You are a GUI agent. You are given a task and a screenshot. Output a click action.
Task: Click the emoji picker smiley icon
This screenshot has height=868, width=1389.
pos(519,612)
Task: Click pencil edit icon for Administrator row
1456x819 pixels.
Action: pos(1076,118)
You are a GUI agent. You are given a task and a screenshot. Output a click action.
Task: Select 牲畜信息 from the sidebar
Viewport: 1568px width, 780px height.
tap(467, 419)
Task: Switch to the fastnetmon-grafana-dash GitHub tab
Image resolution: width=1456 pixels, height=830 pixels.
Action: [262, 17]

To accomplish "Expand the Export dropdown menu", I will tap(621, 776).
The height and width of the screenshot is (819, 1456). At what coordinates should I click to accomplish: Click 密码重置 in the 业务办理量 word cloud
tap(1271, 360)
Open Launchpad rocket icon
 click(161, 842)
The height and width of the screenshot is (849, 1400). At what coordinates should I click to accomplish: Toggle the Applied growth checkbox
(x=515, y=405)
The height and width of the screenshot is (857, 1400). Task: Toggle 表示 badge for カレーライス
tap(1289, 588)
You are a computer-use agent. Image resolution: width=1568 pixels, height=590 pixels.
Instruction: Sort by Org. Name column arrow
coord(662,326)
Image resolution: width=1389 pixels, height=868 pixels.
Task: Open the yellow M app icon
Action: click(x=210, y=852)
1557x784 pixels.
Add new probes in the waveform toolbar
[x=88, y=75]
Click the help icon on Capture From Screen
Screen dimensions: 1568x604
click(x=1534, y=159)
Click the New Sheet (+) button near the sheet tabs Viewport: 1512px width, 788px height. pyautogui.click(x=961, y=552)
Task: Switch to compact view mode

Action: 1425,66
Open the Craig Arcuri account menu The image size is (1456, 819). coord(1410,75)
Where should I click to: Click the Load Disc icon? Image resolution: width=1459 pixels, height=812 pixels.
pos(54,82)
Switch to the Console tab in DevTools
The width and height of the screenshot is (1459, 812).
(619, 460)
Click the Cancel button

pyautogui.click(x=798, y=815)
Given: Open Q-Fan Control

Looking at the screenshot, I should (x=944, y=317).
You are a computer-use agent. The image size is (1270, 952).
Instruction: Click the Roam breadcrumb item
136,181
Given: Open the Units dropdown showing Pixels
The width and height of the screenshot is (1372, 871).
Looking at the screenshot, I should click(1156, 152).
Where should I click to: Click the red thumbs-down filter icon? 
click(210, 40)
◇ ◇ ◇
### [Your instructions]
Please go line by line through the records above, copying each one that holds the string "computer".

### [Exercise result]
You are a computer-use agent. Image resolution: width=1568 pixels, height=590 pixels.
You are a computer-use agent. The image size is (1270, 952).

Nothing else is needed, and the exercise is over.